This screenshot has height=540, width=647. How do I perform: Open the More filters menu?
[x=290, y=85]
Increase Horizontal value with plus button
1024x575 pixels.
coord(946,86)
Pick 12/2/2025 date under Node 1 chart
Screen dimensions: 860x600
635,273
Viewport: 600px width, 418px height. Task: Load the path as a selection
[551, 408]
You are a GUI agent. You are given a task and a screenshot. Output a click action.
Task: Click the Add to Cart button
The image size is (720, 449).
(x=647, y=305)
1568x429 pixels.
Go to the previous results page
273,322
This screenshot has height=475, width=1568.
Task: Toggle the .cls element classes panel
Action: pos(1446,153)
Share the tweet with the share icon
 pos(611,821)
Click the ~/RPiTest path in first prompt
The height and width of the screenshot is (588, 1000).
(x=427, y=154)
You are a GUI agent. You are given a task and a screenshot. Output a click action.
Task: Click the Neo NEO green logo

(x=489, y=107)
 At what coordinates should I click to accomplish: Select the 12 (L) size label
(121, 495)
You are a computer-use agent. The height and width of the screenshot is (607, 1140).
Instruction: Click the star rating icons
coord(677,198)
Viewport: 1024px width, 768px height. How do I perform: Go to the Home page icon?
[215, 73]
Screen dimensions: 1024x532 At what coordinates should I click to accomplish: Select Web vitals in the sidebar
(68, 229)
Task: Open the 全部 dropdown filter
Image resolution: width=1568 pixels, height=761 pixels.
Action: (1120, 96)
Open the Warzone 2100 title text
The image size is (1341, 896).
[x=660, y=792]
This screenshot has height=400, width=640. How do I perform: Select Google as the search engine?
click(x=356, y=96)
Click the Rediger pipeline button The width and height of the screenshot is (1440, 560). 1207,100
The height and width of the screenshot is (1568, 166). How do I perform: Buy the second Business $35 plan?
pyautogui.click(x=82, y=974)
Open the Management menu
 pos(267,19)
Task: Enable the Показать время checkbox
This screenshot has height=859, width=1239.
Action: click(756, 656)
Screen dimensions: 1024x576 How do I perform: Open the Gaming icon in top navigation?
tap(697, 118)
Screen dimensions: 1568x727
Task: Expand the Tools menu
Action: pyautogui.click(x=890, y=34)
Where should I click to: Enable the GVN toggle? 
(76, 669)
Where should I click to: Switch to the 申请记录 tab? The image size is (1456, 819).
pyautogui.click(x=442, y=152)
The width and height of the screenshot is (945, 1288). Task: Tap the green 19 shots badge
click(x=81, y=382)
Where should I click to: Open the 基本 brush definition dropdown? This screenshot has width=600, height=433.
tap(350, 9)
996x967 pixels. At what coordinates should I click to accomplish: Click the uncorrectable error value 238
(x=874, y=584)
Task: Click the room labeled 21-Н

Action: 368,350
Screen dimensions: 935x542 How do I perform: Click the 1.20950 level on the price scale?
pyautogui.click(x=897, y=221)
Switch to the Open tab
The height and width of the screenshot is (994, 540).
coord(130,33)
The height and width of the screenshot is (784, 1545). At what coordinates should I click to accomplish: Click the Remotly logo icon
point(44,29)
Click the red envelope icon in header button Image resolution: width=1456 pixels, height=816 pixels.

→ **What to do**: Your task is to find every line above containing the word "button" and copy it.

→ **The answer**:
Increase Horizontal value with plus button
Task: Click the Add to Cart button
Click the Rediger pipeline button The width and height of the screenshot is (1440, 560). 1207,100
Click the red envelope icon in header button Image resolution: width=1456 pixels, height=816 pixels.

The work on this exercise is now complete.